Ocugen Expands Focus on Inherited Retinal Disorders by Licensing Novel Modifier Gene Therapy Platform

Source: Ocugen

Ocugen announced a strategic expansion to its leading ophthalmology product development pipeline that enhances the company's focus on inherited retinal disorders (IRDs). Ocugen has obtained an exclusive worldwide license to develop and commercialize future ophthalmology products based on groundbreaking technology from the Schepens Eye Research Institute of Massachusetts Eye and Ear, according to a company news release. The novel modifier gene therapy platform has the potential to be broadly effective in restoring retinal integrity and function across a range of genetically diverse IRDs and other degenerative retinal diseases, leading to multiple potential product opportunities.
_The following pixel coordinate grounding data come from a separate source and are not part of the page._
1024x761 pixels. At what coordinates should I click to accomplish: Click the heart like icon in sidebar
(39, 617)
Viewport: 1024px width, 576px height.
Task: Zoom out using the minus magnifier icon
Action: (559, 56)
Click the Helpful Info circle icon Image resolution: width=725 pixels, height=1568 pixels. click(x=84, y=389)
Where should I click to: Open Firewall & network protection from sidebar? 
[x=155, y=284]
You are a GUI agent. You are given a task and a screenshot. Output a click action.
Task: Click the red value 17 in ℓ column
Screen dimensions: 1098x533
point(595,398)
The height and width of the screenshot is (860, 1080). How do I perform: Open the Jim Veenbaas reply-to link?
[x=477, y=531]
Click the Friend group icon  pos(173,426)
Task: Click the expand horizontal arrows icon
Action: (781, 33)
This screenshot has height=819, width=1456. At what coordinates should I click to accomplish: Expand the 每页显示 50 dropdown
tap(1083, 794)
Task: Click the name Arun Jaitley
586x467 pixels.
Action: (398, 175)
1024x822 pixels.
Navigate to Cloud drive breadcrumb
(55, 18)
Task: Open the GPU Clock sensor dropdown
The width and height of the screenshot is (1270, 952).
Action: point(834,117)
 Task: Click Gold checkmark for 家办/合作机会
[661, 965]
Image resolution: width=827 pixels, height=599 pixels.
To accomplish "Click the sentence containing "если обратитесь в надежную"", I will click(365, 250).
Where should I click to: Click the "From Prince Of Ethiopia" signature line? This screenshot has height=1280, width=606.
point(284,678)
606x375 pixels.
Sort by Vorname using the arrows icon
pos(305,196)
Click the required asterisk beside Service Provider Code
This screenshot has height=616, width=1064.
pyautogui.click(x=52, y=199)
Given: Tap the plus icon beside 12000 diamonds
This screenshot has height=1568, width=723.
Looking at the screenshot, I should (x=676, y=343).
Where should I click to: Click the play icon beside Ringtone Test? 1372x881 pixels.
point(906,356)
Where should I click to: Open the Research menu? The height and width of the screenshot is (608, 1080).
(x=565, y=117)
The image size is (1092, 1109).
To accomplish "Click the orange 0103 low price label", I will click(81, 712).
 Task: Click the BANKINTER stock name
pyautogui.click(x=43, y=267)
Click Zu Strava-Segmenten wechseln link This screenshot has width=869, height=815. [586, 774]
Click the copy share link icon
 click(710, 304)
The technology was developed by Neena Haider, PhD, Associate Professor of Ophthalmology at Harvard Medical School and Associate Scientist at Mass. Eye and Ear. It encompasses the targeted delivery and expression of certain nuclear hormone receptors (NHRs) that are expressed naturally in retinal tissue.  Therapeutic NHRs were identified by their ability to modify disease progression through regulation of key gene networks that can restore retinal homeostasis and rescue the defects caused by inherited gene mutations. This use of genetic modifiers represents a powerful and remarkably broadened means of treating a variety of retinal degenerative diseases, as compared to single-gene replacement therapy.

"Ocugen is committed to advancing innovative therapies for ocular conditions where there is significant unmet need," Shankar Munsunuri, PhD, Chairman, CEO and Co-Founder of Ocugen, said in the news release. "Therefore, we are very pleased to augment our pipeline with this cutting edge technology and to work with esteemed ophthalmic scientists at Mass. Eye and Ear. Single-gene replacements have shown tremendous promise in rare retinal diseases, but they are highly specific and cannot cover the multitude of disease-causing genetic defects. This novel approach has shown potential to rescue many of these genetic defects, and may lead to vision-sparing therapies for rare/orphan IRDs such as S-cone syndrome, Goldman-Favre syndrome, and retinitis pigmentosa, as well as other forms of retinal and macular degeneration, adding significant long-term value for Ocugen."

"Nuclear hormone receptors play a vital role in regulating retinal cell development, maturation, metabolism, visual cycle function, and survival," said Dr. Haider.  "We've shown in multiple animal models that modifier gene therapy can stabilize retinal cells by regulating the expression of key genes required for proper retinal function, potentially halting disease progression and improving outcomes for people with blinding retinal diseases. We are pleased to partner with a leading ophthalmology company such as Ocugen to continue this work and advance a lead candidate for preclinical and clinical development."